[WRITTEN REQUEST] Return, without any changes, the lines from the one containing "Женщинам (265, 227)" through the one containing "Departments (61, 566)", including both of those lines.

(Entries from a data source)
____________________

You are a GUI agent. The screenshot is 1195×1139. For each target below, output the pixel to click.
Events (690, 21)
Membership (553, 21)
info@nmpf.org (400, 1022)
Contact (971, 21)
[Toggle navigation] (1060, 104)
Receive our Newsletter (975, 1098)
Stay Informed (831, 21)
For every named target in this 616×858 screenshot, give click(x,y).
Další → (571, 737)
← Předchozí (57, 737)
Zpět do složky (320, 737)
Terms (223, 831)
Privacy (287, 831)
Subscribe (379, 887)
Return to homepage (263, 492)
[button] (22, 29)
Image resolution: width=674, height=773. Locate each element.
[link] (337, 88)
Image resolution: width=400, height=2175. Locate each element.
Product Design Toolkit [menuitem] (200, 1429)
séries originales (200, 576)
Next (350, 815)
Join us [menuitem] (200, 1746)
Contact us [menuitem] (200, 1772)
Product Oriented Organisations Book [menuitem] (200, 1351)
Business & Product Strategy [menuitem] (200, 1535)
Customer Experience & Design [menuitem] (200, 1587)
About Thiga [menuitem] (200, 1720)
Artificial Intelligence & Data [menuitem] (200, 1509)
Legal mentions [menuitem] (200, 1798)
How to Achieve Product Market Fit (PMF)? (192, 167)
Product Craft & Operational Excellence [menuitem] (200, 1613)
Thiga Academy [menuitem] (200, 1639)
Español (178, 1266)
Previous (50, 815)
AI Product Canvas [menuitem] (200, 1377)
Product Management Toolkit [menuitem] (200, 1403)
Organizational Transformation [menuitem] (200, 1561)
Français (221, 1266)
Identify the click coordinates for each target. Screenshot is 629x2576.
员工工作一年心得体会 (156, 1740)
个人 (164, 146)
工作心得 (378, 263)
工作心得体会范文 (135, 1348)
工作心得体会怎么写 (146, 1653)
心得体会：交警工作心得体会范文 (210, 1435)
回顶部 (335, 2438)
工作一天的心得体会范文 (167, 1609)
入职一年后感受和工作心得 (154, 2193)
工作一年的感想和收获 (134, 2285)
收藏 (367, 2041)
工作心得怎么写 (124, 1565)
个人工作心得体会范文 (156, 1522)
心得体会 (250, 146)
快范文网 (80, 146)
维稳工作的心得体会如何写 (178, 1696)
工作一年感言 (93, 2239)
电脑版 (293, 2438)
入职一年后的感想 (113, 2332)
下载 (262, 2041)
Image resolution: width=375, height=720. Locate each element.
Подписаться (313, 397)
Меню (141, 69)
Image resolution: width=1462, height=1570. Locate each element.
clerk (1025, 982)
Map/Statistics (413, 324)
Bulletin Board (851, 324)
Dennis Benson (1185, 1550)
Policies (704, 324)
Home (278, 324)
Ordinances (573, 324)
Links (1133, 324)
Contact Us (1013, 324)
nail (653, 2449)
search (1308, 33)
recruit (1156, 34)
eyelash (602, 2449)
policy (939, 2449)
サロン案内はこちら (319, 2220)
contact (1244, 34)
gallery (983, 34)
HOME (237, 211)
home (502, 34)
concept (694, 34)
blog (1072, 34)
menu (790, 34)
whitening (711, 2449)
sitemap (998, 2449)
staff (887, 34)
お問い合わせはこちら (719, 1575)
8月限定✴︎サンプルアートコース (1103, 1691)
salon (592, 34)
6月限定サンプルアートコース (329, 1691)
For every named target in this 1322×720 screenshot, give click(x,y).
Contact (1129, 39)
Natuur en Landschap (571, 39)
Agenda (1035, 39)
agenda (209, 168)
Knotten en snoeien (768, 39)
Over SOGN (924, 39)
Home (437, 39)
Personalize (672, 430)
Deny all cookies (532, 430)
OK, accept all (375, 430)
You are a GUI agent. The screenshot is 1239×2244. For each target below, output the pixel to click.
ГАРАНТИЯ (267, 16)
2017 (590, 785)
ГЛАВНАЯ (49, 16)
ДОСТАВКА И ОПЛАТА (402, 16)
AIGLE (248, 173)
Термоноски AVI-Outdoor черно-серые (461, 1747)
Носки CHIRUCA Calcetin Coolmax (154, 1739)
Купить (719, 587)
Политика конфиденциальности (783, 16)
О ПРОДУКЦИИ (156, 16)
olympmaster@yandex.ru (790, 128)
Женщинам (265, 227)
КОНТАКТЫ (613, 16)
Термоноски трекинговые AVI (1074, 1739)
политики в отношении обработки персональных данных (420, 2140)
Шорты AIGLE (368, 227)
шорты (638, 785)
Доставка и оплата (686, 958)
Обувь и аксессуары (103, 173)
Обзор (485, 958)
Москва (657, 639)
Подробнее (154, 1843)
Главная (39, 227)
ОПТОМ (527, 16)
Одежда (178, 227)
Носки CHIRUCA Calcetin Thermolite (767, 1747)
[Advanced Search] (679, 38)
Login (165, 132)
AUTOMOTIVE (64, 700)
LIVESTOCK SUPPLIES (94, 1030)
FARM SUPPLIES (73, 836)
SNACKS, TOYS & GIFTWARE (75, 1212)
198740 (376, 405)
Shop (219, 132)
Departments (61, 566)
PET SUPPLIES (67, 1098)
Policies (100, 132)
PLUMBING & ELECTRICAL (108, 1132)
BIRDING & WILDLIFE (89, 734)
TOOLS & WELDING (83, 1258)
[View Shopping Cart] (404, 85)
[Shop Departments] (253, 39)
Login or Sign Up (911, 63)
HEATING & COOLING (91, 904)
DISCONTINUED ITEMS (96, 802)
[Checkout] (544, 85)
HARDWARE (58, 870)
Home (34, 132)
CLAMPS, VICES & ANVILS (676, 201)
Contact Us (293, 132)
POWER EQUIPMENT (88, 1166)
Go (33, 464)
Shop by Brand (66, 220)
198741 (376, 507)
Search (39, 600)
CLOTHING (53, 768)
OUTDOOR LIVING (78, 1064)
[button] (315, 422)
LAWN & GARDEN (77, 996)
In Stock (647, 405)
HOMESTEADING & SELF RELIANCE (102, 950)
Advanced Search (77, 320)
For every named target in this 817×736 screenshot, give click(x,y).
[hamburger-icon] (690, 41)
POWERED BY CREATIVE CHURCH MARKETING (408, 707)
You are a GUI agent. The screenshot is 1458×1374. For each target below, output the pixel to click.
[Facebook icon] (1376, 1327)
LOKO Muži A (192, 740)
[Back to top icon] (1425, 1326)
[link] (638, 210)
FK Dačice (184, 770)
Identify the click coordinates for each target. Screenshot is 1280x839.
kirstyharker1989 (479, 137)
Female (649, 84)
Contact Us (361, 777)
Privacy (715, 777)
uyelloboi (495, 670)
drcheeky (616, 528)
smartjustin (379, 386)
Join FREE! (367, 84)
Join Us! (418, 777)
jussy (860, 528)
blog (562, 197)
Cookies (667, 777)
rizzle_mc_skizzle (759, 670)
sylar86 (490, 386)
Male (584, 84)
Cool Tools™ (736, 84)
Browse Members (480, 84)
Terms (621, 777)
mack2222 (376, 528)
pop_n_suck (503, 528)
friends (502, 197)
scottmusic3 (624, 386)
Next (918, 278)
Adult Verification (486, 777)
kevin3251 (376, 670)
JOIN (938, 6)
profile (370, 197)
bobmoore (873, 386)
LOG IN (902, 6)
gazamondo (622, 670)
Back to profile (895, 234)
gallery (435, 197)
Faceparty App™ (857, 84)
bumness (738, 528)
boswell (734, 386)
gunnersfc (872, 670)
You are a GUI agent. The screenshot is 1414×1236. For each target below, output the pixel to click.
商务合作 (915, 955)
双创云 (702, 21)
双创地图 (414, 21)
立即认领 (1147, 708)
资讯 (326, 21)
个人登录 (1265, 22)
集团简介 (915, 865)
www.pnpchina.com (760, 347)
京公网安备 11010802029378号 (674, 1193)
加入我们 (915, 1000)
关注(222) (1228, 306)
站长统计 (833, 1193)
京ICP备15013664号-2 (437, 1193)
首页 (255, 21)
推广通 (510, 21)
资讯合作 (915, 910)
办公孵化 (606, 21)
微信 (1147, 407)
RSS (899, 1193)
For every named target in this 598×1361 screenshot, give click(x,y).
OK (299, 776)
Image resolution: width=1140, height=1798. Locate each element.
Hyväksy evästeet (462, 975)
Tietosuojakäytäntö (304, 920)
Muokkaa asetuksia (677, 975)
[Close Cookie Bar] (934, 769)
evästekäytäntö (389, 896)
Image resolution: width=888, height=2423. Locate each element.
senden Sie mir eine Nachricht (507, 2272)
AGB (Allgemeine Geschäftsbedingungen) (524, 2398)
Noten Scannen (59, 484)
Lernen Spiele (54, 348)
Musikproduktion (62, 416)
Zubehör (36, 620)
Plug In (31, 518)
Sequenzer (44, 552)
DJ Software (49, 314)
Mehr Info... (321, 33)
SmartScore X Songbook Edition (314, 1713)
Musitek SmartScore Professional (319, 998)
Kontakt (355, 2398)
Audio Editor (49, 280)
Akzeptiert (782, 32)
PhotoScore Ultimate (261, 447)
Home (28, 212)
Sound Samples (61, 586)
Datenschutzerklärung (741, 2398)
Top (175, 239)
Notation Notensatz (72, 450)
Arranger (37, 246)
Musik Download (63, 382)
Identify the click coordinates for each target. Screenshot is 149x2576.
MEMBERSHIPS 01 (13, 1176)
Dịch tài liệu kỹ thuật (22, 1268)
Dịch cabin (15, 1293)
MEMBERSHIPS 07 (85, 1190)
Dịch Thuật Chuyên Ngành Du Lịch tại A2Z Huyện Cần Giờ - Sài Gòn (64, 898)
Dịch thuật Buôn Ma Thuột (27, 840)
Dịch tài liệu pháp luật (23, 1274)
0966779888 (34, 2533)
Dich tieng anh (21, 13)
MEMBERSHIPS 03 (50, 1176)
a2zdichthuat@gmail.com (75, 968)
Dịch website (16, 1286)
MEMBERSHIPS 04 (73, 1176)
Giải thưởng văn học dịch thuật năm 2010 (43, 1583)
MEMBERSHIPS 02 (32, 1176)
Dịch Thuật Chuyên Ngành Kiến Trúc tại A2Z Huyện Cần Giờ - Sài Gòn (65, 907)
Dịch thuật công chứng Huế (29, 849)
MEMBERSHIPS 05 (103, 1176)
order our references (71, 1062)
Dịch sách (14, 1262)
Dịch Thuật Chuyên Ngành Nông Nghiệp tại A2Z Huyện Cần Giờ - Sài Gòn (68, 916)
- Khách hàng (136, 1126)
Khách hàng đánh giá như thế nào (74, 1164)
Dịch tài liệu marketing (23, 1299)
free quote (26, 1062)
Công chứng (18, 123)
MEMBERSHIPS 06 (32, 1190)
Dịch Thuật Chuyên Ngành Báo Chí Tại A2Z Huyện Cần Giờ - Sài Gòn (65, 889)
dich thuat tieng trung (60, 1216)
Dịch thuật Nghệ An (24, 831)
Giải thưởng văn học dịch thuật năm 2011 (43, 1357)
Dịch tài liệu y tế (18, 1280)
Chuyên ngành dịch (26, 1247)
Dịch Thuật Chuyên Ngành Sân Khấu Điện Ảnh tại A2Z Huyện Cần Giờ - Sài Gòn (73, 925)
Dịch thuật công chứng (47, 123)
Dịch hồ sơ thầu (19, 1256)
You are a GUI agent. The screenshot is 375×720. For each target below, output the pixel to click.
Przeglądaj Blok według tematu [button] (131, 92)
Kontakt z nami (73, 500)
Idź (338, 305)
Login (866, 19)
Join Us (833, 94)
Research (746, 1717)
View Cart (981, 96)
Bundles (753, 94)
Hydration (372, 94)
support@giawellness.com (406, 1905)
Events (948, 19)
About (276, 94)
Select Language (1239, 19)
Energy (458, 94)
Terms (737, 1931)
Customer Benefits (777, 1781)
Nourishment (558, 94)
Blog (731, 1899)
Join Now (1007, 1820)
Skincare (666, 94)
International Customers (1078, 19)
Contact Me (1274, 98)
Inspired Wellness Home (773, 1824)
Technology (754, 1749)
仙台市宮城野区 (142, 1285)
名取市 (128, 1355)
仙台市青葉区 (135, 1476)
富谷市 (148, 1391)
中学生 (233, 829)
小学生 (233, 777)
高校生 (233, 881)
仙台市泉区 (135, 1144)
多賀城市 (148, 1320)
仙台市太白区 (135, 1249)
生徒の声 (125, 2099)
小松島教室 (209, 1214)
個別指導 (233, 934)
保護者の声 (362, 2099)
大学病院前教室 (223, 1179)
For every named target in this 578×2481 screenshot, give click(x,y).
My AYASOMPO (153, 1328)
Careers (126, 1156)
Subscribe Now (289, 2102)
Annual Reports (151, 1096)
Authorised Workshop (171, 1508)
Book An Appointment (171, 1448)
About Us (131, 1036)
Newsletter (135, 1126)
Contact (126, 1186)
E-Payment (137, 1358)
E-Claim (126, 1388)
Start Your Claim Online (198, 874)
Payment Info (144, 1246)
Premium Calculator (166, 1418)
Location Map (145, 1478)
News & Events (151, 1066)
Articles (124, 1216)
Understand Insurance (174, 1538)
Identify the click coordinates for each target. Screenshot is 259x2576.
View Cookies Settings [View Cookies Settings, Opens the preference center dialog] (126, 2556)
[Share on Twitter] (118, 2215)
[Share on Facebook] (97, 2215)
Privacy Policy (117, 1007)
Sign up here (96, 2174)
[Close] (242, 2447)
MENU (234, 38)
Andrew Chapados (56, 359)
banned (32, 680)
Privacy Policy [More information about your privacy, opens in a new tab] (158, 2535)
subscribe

____________________

[EXERCISE ANSWER]
Женщинам (265, 227)
КОНТАКТЫ (613, 16)
Термоноски трекинговые AVI (1074, 1739)
политики в отношении обработки персональных данных (420, 2140)
Шорты AIGLE (368, 227)
шорты (638, 785)
Доставка и оплата (686, 958)
Обувь и аксессуары (103, 173)
Обзор (485, 958)
Москва (657, 639)
Подробнее (154, 1843)
Главная (39, 227)
ОПТОМ (527, 16)
Одежда (178, 227)
Носки CHIRUCA Calcetin Thermolite (767, 1747)
[Advanced Search] (679, 38)
Login (165, 132)
AUTOMOTIVE (64, 700)
LIVESTOCK SUPPLIES (94, 1030)
FARM SUPPLIES (73, 836)
SNACKS, TOYS & GIFTWARE (75, 1212)
198740 (376, 405)
Shop (219, 132)
Departments (61, 566)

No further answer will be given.